Firstly, in order to remove duplicates, you should be storing unique words rather than entire sentences which is the use-case for a data structure like HashSet<string>
or in case preserving sequence, a List<string>
and then traversing through that list (but removing duplications).
Let's implement it:
public static string RemoveDuplication(string sentence) {
// Split the words by space ' '
string[] words = sentence.Split(' ');
// Use HashSet to remove duplicate items, this way the lookup time will be O(1)
var hashset = new System.Collections.Generic.HashSet<string>(words);
// Form back a String by joining all words (no duplicates) separated by space ' '.

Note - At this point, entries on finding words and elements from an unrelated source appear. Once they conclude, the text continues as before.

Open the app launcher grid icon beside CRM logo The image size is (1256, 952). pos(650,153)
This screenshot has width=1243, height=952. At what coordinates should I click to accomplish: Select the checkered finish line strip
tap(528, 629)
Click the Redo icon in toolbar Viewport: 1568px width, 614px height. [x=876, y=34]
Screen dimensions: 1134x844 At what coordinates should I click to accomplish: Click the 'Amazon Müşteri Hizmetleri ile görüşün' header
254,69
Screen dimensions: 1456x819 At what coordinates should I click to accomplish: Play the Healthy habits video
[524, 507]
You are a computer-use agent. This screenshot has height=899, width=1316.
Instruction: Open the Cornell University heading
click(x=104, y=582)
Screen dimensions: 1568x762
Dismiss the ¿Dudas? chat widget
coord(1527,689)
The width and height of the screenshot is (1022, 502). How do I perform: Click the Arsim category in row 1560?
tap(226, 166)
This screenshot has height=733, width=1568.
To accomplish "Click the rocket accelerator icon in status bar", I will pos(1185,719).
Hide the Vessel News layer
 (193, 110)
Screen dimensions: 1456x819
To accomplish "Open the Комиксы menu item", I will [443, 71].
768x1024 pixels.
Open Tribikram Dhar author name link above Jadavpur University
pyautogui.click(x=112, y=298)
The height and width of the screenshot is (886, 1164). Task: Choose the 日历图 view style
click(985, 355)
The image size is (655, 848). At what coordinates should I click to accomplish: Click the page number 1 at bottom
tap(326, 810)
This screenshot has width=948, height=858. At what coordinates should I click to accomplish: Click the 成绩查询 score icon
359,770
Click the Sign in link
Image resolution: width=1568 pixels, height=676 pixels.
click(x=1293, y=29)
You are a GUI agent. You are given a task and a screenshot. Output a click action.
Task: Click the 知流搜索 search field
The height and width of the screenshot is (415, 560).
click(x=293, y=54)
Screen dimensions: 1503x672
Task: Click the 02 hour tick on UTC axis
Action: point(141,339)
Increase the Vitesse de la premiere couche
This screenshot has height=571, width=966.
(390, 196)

return string.Join(" ", hashset);
}
However, above code removes duplicate words in no particular order and the original sentence structure is lost as well. For preserving original sequence:
public static string RemoveDuplicationAndPreserveOrder(string input)
{
// split into sentences based on punctuation '. ' or '! ' etc..
var splitSentences = input.Split(new[] { ". ", "! " }, StringSplitOptions.RemoveEmptyEntries);
List<string> uniqueWords = new List<string>();
foreach (var sentence in splitSentences)
{
string[] wordsInCurrentSentence = sentence.Split(' ');
foreach( var word in wordsInCurrentSentence )
{
// if word has not been added before, add it now and preserve sequence with List
if (!uniqueWords.Contains(word))
uniqueWords.Add(word);
}
}
return string.Join(" ", uniqueWords);
}
Above method will give you sentence where all the duplications are removed but still maintains their original order (keeping punctuation). Note that this implementation is not 100% fool-proof with regard to cases when sentences were broken by these punctuations, i.e., "Hello! There." can result in words split as ["Hello", "", "There"] and "" word would be ignored in the above function but for a typical usage scenarios it should work fine.